Task inputs below:

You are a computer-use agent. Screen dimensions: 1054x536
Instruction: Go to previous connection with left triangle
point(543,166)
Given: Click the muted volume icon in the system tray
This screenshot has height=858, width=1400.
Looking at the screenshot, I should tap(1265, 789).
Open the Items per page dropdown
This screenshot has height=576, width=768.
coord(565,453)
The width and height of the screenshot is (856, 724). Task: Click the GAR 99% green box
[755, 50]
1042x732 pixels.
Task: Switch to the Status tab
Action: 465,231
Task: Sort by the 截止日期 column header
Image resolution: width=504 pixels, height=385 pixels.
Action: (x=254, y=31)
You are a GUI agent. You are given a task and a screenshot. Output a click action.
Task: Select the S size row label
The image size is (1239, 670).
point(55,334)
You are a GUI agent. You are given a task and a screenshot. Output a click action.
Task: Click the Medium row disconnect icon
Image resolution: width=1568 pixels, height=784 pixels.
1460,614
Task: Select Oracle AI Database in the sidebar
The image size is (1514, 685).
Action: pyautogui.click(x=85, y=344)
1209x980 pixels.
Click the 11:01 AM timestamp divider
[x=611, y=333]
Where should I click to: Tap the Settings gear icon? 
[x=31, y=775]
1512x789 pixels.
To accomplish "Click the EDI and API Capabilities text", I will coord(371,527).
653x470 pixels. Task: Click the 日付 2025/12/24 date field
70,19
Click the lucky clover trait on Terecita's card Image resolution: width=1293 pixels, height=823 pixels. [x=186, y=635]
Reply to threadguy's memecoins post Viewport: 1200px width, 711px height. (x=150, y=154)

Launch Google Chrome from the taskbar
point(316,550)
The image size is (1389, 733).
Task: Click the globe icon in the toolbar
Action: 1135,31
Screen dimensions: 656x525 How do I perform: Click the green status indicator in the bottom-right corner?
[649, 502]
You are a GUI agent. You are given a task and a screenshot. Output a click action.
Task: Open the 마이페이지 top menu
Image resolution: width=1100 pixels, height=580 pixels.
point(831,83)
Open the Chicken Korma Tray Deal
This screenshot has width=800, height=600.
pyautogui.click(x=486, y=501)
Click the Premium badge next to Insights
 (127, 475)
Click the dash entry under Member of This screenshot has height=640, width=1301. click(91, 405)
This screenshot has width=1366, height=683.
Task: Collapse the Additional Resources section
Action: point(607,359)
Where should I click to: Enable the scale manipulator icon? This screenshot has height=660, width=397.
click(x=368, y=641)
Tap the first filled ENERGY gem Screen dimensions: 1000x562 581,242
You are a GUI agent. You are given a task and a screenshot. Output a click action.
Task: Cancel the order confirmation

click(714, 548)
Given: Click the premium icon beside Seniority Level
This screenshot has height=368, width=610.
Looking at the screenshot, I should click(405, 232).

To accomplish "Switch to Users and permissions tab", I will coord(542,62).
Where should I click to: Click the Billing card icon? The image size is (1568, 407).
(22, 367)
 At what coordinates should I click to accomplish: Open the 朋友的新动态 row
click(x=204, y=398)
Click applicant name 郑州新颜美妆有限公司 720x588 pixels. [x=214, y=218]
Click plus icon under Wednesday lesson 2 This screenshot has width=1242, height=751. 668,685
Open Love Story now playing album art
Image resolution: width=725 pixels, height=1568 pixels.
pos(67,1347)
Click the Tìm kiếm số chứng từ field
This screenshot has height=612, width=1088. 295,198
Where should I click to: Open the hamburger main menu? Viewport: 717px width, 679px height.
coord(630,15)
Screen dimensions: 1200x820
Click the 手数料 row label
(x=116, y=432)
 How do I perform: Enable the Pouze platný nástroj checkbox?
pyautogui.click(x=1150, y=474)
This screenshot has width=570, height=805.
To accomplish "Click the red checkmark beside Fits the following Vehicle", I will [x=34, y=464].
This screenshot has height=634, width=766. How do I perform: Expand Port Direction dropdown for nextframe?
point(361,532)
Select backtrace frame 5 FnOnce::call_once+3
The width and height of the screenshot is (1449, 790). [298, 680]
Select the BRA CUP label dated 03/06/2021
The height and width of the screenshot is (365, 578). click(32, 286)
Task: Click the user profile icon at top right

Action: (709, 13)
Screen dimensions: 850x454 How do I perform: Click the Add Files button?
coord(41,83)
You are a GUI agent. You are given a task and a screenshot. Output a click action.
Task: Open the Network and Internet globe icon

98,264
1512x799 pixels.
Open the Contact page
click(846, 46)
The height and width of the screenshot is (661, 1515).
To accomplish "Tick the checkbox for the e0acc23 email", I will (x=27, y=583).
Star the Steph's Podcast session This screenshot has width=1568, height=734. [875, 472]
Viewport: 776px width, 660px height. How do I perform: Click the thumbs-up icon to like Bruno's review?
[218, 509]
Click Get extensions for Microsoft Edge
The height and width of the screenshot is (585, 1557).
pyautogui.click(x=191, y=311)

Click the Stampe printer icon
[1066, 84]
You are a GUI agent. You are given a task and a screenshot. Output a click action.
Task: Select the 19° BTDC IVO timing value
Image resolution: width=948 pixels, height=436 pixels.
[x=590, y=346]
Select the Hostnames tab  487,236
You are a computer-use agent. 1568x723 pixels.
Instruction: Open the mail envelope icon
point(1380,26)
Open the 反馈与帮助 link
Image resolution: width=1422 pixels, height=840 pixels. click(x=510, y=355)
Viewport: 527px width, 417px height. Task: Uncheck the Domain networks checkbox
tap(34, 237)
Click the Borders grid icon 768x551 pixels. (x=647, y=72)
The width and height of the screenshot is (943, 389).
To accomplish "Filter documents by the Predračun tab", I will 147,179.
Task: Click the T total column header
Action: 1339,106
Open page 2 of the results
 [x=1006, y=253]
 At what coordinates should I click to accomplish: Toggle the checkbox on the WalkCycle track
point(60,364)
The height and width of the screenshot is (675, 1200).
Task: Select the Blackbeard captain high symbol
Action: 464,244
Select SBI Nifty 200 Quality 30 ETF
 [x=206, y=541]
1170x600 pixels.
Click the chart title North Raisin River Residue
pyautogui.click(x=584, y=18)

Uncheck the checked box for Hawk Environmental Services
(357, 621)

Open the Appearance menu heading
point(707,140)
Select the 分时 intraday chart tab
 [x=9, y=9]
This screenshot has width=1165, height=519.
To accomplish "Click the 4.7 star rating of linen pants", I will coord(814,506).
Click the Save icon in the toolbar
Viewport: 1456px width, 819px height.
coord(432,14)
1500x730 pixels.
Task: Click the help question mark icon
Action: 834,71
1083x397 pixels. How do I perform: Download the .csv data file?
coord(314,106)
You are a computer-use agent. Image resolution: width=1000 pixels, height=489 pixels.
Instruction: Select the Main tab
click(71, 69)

End of Task inputs.

● **Work instructions**
Wherever the word "computer" appears in a line of the data above, copy that line.

● **Task solution**
You are a computer-use agent. Screen dimensions: 1054x536
You are a computer-use agent. 1568x723 pixels.
You are a computer-use agent. Image resolution: width=1000 pixels, height=489 pixels.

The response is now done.